(Records excerpted from a collection)
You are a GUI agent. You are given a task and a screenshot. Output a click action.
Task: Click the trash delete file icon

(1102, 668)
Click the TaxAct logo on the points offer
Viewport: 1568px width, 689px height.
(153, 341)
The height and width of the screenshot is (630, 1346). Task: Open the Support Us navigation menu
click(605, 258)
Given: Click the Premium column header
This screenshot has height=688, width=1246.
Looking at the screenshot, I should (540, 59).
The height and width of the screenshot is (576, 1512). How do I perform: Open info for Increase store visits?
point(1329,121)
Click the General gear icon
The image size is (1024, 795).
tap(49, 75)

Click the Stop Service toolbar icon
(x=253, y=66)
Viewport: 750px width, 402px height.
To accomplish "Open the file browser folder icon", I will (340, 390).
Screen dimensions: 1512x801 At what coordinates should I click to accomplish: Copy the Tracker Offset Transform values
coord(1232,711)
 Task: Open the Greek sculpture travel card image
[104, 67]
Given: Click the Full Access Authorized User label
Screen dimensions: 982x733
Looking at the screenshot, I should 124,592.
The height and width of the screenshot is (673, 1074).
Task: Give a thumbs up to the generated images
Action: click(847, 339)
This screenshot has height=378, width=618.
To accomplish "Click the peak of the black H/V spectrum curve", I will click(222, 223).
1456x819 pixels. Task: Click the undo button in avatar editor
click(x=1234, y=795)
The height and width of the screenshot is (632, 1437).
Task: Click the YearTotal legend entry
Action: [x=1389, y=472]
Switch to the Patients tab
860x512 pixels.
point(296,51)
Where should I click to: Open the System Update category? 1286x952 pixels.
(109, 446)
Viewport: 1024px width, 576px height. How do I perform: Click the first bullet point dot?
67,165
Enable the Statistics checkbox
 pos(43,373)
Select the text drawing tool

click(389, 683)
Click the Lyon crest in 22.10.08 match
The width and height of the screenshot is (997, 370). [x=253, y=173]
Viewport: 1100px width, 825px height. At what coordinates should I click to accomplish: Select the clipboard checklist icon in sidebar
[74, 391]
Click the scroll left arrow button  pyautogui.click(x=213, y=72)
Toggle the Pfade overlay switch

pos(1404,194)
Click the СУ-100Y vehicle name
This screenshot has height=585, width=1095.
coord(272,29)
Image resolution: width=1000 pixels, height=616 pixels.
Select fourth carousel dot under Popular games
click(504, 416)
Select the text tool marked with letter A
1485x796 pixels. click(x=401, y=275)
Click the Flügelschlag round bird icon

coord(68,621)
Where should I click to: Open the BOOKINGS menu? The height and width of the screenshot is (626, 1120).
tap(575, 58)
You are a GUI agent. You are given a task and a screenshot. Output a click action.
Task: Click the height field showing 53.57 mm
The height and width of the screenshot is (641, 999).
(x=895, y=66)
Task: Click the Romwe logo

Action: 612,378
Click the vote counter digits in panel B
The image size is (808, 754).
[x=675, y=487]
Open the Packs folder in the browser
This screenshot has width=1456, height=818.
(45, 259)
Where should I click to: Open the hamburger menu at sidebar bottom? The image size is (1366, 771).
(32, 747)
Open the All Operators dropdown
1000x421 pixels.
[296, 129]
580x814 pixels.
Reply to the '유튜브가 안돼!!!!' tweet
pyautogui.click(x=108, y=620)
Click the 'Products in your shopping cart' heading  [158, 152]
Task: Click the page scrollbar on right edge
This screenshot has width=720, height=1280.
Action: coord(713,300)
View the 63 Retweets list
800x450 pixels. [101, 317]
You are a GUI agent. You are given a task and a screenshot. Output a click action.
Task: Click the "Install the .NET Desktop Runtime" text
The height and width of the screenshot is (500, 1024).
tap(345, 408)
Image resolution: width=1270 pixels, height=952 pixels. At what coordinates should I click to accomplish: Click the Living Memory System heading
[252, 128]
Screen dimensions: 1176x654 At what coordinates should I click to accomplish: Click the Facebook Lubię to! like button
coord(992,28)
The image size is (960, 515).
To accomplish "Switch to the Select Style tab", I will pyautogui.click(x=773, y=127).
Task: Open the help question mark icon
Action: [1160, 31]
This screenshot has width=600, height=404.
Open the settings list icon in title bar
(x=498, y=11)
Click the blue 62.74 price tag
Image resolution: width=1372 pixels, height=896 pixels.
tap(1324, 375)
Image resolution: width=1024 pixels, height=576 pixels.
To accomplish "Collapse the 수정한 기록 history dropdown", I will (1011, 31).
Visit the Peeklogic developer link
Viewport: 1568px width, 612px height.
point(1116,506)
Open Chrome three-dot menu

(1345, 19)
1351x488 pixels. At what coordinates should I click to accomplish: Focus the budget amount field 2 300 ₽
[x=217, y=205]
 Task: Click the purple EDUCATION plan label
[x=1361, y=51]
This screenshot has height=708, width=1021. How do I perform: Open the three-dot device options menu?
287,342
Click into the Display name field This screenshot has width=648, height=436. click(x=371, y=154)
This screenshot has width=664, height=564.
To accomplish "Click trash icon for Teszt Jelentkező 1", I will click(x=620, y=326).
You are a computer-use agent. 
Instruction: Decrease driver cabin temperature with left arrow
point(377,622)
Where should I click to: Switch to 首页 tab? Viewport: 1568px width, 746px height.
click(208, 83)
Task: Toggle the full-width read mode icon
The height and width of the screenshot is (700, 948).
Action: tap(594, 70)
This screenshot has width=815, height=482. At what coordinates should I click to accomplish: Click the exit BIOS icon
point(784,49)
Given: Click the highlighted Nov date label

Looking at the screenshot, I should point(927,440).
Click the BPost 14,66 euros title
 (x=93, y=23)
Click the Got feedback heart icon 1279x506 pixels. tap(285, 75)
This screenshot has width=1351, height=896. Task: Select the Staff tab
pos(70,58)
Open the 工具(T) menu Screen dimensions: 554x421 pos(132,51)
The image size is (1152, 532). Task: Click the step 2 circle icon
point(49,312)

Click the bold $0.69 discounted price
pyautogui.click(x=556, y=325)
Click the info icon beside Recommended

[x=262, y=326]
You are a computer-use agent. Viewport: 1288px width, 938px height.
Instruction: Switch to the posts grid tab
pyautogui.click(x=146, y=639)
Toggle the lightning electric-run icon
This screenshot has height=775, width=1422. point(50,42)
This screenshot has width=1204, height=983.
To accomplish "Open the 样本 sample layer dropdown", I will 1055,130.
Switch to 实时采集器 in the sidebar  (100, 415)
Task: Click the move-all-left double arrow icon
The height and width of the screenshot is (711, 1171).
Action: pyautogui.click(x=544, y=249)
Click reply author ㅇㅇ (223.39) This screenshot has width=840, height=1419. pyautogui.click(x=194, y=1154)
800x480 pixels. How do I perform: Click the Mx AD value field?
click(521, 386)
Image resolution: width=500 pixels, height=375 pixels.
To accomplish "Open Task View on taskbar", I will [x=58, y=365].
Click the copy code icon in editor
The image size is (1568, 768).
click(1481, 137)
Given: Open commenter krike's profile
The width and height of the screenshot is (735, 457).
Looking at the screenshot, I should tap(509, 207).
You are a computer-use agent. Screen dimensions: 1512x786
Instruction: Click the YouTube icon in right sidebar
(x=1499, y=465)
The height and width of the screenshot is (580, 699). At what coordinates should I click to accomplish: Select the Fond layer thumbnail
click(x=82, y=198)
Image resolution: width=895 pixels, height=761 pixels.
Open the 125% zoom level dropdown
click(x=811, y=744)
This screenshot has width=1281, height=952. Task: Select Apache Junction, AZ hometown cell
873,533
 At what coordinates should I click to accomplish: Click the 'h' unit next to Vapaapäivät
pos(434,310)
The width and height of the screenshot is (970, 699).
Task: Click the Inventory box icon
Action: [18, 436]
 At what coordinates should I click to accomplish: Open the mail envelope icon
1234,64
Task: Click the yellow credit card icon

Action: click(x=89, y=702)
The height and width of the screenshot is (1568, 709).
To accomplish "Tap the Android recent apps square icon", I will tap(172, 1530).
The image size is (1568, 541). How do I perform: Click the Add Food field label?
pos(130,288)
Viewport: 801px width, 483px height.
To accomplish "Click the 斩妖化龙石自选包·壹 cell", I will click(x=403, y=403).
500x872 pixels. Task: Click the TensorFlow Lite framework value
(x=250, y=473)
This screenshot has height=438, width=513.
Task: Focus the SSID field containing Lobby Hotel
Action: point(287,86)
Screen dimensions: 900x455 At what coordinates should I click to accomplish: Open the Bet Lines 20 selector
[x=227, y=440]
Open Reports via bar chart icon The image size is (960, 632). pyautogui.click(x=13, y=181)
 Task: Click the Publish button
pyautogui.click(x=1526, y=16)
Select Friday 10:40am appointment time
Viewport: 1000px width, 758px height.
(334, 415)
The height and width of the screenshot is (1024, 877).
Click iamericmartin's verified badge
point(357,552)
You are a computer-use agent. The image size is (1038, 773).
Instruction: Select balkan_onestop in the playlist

◆ Work instructions: What you return must be an exact retyping of the lines above starting at the line with "800x480 pixels. How" and ending at the line with "Open Reports via", and nothing besides.

◆ Written answer:
800x480 pixels. How do I perform: Click the Mx AD value field?
click(521, 386)
Image resolution: width=500 pixels, height=375 pixels.
To accomplish "Open Task View on taskbar", I will [x=58, y=365].
Click the copy code icon in editor
The image size is (1568, 768).
click(1481, 137)
Given: Open commenter krike's profile
The width and height of the screenshot is (735, 457).
Looking at the screenshot, I should tap(509, 207).
You are a computer-use agent. Screen dimensions: 1512x786
Instruction: Click the YouTube icon in right sidebar
(x=1499, y=465)
The height and width of the screenshot is (580, 699). At what coordinates should I click to accomplish: Select the Fond layer thumbnail
click(x=82, y=198)
Image resolution: width=895 pixels, height=761 pixels.
Open the 125% zoom level dropdown
click(x=811, y=744)
This screenshot has width=1281, height=952. Task: Select Apache Junction, AZ hometown cell
873,533
 At what coordinates should I click to accomplish: Click the 'h' unit next to Vapaapäivät
pos(434,310)
The width and height of the screenshot is (970, 699).
Task: Click the Inventory box icon
Action: [18, 436]
 At what coordinates should I click to accomplish: Open the mail envelope icon
1234,64
Task: Click the yellow credit card icon

Action: click(x=89, y=702)
The height and width of the screenshot is (1568, 709).
To accomplish "Tap the Android recent apps square icon", I will tap(172, 1530).
The image size is (1568, 541). How do I perform: Click the Add Food field label?
pos(130,288)
Viewport: 801px width, 483px height.
To accomplish "Click the 斩妖化龙石自选包·壹 cell", I will click(x=403, y=403).
500x872 pixels. Task: Click the TensorFlow Lite framework value
(x=250, y=473)
This screenshot has height=438, width=513.
Task: Focus the SSID field containing Lobby Hotel
Action: point(287,86)
Screen dimensions: 900x455 At what coordinates should I click to accomplish: Open the Bet Lines 20 selector
[x=227, y=440]
Open Reports via bar chart icon The image size is (960, 632). pyautogui.click(x=13, y=181)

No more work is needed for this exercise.